On Mon, Sep 22, 2014 at 06:44:37PM +0200, Oleg Nesterov wrote:
> __lock_task_sighand() does local_irq_save() to prevent the potential
> deadlock, we can use preempt_disable() with the same effect. And in
> this case we can do preempt_disable/enable + rcu_read_lock/unlock only
> once outside of the main loop and simplify the code. This also shaves
> 112 bytes from signal.o.
> 
> With this patch the main loop runs with preemption disabled, but this
> should be fine because restart is very unlikely: it can only happen if
> we race with de_thread() and ->sighand is shared. And the latter is only
> possible if CLONE_SIGHAND was used without CLONE_THREAD, most probably
> nobody does this nowadays.

If its unlikely to repeat, it shouldn't matter either way and we can
keep the preempt_disable() inside the loop to guarantee better worst
case behaviour.

And I suppose we can fix -rt, like Steve already mentioned, there's the
preempt_disable_nort() thing for just such cases.

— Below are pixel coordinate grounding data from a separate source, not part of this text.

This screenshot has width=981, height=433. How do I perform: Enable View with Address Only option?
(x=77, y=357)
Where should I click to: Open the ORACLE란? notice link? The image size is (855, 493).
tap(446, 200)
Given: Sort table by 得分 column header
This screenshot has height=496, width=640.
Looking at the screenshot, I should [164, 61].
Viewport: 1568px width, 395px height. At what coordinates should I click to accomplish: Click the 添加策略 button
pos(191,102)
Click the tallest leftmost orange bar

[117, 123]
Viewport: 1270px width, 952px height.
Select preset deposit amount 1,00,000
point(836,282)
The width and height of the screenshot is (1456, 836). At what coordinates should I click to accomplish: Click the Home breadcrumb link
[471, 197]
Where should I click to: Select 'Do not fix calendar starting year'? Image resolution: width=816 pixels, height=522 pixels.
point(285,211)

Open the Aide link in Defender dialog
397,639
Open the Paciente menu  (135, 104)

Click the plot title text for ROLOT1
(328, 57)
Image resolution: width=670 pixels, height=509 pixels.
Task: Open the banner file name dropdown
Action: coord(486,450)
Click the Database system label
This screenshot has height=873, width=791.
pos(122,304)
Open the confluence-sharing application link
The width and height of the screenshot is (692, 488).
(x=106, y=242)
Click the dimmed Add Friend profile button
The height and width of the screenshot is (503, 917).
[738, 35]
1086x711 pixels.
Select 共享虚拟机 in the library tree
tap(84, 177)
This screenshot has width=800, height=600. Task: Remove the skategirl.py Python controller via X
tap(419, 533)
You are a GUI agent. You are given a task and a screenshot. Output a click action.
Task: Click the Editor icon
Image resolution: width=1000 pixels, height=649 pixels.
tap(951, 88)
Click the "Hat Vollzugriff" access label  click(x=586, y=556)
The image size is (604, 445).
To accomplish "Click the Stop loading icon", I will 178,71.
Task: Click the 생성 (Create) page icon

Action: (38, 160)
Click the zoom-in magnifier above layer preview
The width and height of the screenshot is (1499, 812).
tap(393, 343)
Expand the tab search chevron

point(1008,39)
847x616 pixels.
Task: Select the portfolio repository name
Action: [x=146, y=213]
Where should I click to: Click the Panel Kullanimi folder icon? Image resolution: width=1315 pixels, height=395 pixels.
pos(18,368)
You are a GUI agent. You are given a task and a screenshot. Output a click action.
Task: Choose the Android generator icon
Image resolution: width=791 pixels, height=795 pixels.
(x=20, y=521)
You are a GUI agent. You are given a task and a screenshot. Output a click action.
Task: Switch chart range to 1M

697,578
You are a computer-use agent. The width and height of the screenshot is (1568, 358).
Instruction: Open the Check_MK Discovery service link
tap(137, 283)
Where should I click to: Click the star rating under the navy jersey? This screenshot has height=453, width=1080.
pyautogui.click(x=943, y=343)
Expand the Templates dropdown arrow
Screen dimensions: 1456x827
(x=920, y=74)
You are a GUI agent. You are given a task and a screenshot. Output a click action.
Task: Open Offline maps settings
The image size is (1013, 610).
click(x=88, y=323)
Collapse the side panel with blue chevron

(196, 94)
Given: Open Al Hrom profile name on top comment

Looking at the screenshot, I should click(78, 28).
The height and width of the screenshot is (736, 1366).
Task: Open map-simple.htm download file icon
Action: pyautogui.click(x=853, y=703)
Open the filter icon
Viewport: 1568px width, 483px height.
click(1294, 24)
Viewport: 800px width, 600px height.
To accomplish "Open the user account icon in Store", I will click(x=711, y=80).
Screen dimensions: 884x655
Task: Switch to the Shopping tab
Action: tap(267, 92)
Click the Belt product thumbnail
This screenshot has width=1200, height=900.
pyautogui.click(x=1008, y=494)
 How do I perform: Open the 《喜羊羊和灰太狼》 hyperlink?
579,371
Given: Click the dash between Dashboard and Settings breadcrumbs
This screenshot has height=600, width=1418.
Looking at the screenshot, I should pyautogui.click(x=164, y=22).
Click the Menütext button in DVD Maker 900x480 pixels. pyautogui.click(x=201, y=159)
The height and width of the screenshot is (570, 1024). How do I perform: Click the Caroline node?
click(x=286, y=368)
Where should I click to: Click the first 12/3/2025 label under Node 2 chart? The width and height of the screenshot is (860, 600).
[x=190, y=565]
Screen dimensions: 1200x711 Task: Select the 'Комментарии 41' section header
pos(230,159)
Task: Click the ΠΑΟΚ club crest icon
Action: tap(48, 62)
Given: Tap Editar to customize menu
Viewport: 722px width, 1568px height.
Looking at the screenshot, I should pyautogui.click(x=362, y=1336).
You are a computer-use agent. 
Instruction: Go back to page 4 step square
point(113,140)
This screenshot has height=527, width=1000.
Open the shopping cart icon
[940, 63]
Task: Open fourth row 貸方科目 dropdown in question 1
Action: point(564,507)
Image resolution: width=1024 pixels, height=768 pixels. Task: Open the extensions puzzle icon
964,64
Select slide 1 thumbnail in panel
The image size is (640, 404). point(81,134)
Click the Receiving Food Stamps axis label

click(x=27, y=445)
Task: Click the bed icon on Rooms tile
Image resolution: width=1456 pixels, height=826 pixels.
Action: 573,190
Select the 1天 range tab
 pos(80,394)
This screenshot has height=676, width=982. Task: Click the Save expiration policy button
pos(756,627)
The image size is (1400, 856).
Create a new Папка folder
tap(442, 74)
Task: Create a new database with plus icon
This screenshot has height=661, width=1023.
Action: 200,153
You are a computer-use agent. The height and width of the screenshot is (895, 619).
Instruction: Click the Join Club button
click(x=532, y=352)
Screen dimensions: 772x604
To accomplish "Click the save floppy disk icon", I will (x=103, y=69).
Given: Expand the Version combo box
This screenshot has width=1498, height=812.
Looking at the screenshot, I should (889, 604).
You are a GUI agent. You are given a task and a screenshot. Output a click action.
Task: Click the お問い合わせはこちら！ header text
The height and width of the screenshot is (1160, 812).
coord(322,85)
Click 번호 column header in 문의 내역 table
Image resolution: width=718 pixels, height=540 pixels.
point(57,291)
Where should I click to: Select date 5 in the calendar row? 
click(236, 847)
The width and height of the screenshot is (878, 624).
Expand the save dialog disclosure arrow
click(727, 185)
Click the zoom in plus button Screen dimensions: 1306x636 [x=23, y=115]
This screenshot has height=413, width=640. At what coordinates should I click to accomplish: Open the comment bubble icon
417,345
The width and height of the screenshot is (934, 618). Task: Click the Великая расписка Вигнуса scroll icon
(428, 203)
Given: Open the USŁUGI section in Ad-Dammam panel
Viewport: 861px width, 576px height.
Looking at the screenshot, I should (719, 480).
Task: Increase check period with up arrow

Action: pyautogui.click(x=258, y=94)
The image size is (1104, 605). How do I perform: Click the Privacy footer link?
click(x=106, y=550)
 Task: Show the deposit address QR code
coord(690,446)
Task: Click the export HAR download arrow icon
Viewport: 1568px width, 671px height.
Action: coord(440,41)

^ permalink raw reply	[flat|nested] 19+ messages in thread

* Re: [PATCH 1/2] signal: simplify deadlock-avoidance in lock_task_sighand()
  2014-09-22 21:24       ` Steven Rostedt
  2014-09-23 11:45         ` Rik van Riel
@ 2014-09-23 19:03         ` Oleg Nesterov
  2014-09-24  8:36           ` Paul E. McKenney
  1 sibling, 1 reply; 19+ messages in thread
From: Oleg Nesterov @ 2014-09-23 19:03 UTC (permalink / raw)
  To: Steven Rostedt, Paul E. McKenney
  Cc: Andrew Morton, Peter Zijlstra, Rik van Riel, Thomas Gleixner,
	linux-kernel

On 09/22, Steven Rostedt wrote:
>
> On Mon, 22 Sep 2014 21:11:30 +0200
> Oleg Nesterov <oleg@redhat.com> wrote:
>
> > > > @@ -1261,30 +1261,25 @@ struct sighand_struct *__lock_task_sighand(struct task_struct *tsk,
> > > >  					   unsigned long *flags)
> > > >  {
> > > >  	struct sighand_struct *sighand;
> > > > -
> > > > +	/*
> > > > +	 * We are going to do rcu_read_unlock() under spin_lock_irqsave().
> > > > +	 * Make sure we can not be preempted after rcu_read_lock(), see
> > > > +	 * rcu_read_unlock() comment header for details.
> > > > +	 */
> > > > +	preempt_disable();
> > >
> > > The sad part is, this is going to break -rt.
> >
> > Hmm, why??
>
> Because in -rt, siglock is a mutex.

Yes, thanks... I thougt that -rt should handle this somehow, we have
more examples of preempt_disable() + spin_lock().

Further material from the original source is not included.